Exercise prompt:
Go through the lines below. Copy those with "logo".

Records for this task:
==================================================
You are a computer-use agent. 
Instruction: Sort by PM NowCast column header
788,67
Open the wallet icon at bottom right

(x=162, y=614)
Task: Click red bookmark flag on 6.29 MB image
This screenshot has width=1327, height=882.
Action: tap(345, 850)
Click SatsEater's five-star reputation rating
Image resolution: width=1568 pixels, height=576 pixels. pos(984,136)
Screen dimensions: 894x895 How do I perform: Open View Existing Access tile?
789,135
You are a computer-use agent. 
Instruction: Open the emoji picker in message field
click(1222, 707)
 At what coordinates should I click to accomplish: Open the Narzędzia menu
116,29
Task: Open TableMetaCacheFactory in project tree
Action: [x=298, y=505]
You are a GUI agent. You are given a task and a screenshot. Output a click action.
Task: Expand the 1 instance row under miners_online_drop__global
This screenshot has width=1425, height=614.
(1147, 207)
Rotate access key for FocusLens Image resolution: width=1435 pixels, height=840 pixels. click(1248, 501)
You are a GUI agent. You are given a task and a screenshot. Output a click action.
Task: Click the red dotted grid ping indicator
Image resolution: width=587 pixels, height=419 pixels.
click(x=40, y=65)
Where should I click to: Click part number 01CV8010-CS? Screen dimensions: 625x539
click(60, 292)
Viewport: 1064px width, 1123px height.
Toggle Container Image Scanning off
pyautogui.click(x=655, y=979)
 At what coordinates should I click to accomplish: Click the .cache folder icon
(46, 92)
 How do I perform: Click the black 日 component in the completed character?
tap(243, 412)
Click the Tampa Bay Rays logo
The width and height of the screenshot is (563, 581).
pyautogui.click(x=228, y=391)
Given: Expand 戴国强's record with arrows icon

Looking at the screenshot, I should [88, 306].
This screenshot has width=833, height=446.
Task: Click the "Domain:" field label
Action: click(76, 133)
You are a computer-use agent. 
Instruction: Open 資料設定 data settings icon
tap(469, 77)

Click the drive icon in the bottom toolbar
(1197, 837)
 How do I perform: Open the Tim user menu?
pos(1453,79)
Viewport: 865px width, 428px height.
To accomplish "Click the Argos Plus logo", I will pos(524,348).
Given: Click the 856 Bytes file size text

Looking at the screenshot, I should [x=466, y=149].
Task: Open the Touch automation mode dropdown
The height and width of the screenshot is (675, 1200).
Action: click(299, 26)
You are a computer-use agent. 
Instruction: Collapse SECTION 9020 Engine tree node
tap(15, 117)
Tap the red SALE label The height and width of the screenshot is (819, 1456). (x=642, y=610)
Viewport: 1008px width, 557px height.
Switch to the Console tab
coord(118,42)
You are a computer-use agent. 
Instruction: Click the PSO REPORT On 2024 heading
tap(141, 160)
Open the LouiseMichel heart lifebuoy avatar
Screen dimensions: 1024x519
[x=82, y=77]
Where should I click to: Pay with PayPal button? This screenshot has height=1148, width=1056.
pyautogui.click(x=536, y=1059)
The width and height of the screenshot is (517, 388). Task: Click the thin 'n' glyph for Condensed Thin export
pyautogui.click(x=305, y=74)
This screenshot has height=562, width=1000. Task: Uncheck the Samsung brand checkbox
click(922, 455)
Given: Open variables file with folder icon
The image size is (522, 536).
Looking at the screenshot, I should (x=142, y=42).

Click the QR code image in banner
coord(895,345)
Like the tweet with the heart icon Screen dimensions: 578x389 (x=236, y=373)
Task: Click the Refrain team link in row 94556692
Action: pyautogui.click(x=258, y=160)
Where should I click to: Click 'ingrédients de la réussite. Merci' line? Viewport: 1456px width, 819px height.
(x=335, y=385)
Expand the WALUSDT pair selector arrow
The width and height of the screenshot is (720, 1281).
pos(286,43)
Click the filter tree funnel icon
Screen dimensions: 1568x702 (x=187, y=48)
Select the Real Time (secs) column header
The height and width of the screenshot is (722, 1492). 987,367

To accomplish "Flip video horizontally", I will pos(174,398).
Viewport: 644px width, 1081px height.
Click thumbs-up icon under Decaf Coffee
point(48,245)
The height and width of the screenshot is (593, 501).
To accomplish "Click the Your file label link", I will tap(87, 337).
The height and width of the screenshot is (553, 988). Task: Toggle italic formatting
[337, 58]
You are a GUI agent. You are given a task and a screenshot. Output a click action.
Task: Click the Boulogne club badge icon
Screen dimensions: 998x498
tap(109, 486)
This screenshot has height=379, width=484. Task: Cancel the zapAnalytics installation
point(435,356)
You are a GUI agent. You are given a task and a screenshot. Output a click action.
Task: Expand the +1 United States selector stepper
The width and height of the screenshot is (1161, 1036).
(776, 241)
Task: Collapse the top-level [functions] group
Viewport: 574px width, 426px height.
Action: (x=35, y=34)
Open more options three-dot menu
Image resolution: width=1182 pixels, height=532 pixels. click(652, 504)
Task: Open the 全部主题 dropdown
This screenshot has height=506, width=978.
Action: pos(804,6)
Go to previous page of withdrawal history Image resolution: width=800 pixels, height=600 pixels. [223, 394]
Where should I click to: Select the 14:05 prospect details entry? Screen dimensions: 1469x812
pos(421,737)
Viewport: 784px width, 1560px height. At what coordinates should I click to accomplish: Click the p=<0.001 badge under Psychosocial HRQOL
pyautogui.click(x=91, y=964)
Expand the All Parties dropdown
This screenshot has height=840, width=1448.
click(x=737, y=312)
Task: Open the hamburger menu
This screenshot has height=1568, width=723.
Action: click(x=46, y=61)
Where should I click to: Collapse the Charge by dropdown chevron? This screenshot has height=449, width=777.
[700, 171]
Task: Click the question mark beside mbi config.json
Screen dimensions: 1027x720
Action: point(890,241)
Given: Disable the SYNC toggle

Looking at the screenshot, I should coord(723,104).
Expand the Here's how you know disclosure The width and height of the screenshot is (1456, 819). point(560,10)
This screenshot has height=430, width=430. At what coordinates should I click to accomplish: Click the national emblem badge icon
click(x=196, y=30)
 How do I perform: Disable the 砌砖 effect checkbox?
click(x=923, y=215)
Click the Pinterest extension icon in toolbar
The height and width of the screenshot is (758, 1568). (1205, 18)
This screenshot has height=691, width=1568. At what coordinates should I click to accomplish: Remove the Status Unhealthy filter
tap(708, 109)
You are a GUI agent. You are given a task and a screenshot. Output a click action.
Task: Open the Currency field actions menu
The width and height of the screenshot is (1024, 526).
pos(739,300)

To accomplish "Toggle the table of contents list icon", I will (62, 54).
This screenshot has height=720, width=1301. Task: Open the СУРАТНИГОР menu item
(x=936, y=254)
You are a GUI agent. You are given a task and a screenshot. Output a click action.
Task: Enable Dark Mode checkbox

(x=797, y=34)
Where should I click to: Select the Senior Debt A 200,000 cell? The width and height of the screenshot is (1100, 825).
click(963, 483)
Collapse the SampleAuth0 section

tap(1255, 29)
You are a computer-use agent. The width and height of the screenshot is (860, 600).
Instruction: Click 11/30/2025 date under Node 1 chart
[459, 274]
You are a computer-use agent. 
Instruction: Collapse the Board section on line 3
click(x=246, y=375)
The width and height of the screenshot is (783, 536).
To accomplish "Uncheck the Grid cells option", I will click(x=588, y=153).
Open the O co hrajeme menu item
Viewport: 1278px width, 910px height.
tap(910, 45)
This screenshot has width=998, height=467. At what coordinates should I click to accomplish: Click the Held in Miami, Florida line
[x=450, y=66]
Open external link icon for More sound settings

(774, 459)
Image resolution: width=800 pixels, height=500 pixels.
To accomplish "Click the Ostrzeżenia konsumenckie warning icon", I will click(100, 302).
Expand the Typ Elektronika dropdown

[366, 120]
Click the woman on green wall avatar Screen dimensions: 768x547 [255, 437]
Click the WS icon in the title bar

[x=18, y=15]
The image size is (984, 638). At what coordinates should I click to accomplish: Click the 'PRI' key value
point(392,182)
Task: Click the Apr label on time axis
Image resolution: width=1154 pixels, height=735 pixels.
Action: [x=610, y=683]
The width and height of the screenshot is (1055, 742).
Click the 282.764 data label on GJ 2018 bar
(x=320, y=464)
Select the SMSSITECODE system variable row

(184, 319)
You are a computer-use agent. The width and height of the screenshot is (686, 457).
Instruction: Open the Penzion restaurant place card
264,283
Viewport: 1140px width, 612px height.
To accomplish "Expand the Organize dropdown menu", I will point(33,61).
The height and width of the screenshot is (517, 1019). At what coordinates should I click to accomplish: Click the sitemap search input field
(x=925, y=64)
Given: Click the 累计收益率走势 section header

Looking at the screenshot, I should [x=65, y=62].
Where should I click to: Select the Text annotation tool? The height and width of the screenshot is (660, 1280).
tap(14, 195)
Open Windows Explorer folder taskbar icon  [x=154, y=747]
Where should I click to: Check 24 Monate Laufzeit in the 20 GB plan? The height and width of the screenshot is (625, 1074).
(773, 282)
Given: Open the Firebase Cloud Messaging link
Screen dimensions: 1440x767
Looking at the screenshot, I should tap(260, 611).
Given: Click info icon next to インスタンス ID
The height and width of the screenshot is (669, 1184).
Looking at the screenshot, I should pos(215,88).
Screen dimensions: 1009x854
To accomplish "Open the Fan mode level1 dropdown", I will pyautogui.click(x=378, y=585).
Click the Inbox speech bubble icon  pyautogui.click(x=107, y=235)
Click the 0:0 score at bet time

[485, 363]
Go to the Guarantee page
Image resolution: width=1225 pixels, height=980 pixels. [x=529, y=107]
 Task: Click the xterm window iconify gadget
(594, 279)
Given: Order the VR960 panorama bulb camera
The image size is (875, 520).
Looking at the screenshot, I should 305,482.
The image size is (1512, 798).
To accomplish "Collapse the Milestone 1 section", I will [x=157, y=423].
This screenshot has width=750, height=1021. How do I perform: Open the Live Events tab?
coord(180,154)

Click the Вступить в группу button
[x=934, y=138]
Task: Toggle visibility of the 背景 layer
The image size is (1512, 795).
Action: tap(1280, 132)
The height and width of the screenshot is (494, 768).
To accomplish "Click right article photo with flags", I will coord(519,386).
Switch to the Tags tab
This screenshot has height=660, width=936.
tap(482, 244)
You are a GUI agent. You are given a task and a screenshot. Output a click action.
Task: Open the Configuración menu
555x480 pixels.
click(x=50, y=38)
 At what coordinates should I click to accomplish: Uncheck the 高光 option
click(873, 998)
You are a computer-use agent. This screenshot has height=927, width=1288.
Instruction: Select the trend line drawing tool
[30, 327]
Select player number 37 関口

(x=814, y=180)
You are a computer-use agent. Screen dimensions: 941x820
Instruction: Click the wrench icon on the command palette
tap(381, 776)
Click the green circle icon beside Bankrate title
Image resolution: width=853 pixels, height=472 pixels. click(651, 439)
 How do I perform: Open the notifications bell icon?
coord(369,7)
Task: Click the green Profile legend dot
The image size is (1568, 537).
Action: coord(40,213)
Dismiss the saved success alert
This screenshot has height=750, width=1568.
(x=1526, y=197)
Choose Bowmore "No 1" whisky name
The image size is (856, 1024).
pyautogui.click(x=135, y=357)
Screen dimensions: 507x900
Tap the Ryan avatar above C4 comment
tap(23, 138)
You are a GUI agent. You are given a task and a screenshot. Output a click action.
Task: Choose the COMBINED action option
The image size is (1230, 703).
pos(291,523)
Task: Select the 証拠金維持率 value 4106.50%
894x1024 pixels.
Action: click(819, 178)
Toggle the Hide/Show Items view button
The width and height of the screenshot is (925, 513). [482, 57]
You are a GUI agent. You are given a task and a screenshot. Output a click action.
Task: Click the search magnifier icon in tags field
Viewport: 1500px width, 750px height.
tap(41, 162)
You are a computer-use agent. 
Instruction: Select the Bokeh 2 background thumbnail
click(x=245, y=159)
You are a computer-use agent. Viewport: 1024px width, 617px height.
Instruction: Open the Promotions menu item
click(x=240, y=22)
==================================================
Reply to the task:
Click the Tampa Bay Rays logo
To accomplish "Click the Argos Plus logo", I will pos(524,348).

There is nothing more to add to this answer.